Więc do faceta, który zasługuje na wszystkie szanse i miłość, jakie mógł dostać, przepraszam, że nie zrobiłem z tobą strzału. Mimo to dziękuję za to, że poczułem się tak wyjątkowy i niesamowity. Dziękuję za sprawienie, że zasłużyłam na wszystko. Dziękuję za to, że poczułem, że tysiąc mil to nic, gdyby to było dla mnie. Gdybym mógł cofnąć czas, wziąłbym odwagę i powiedziałbym, co naprawdę czułem.
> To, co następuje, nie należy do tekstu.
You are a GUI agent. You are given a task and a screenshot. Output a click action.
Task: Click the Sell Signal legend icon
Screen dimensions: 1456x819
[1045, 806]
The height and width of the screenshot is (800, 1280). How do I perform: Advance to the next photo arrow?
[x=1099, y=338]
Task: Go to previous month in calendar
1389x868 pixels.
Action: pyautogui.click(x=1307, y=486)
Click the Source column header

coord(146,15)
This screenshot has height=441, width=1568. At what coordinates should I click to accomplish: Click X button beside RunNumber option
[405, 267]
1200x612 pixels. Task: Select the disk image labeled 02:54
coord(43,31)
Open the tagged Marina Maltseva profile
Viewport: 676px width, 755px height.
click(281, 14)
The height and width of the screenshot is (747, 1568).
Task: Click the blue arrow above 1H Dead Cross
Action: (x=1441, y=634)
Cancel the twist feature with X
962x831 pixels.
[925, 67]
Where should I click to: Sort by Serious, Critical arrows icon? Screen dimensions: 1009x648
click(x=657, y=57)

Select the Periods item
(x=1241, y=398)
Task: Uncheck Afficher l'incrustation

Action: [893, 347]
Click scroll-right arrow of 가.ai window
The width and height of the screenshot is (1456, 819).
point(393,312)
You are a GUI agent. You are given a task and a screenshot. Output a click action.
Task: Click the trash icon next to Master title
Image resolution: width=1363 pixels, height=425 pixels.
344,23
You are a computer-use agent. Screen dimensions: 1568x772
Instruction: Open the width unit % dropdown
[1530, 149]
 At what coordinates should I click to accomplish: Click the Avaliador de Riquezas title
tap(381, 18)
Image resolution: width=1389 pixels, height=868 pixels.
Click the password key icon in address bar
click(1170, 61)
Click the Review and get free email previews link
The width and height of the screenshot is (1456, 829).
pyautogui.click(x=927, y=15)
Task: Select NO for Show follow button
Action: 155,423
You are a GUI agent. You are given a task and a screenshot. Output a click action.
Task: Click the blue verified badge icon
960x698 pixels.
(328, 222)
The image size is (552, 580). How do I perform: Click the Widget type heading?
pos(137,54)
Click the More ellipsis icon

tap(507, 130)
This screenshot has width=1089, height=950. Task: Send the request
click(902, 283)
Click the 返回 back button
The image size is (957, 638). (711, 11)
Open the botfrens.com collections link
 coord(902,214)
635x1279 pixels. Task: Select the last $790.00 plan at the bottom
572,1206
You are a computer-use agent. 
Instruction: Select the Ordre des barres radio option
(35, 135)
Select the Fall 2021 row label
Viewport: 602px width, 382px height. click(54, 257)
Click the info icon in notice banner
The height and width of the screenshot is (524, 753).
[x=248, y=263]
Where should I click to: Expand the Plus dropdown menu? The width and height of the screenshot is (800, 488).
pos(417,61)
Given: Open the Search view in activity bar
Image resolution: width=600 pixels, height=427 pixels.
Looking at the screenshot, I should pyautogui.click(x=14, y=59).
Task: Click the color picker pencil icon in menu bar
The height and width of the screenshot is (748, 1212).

Byłeś niesamowity, bez wysiłku. Tak łatwo było ci rozjaśnić mój dzień. Świętowałeś ze mną mój sukces – moje artykuły, moje piątki, wszystko. Wydaje mi się, że to wszystko wydawało się nowe i nieznane, a ja zawsze bałam się podążać ścieżkami, na których nigdy wcześniej nie byłam.

Zasługujesz na kogoś, kto upadnie z tobą bez wahania. Zasługujesz na kogoś, kto zaryzykuje cię bez żalu. Zasługujesz na kogoś, kto otworzy jej książkę, aby umieścić cię w jej rozdziałach. Zasługujesz na więcej niż mogłem dać.

Zasługujesz na więcej niż ja. Zasługujesz na coś bardziej wspaniałego i prawdziwego. Zasługujesz na kogoś, kto wie, czego chce. Zasługujesz na to, co dajesz. Zasługujesz na serce tak duże jak twoje. Zasługujesz na kogoś, kto spotka się z tobą w połowie drogi. Zasługujesz na kogoś, kto nigdy nie boi się spaść tak głęboko, kogoś, kto odda Ci swoje serce i będzie jej światem, kogoś, kto rozbije się z Tobą na twardym betonie.

Ale proszę, wiedz, że to było surrealistyczne od dnia, w którym cię poznałem. Nigdy nie wiedziałem, że można polubić kogoś, kogo nigdy wcześniej nie spotkałem; Nigdy nie wiedziałem, że można być częścią kogoś, kogo poznałem tylko przez e-mail. Nigdy nie wiedziałem, że jestem w stanie czuć się komfortowo dla kogoś, kto kiedyś był dla mnie obcy. Pokazałeś mi, jak mniej dbać o coś, co by mnie nie uszczęśliwiało. Nauczyłeś mnie nigdy nie bać się próbować nowych rzeczy. I na koniec, nauczyłeś mnie, jak by to było żałować trzymania się czegoś, co mogło trwać.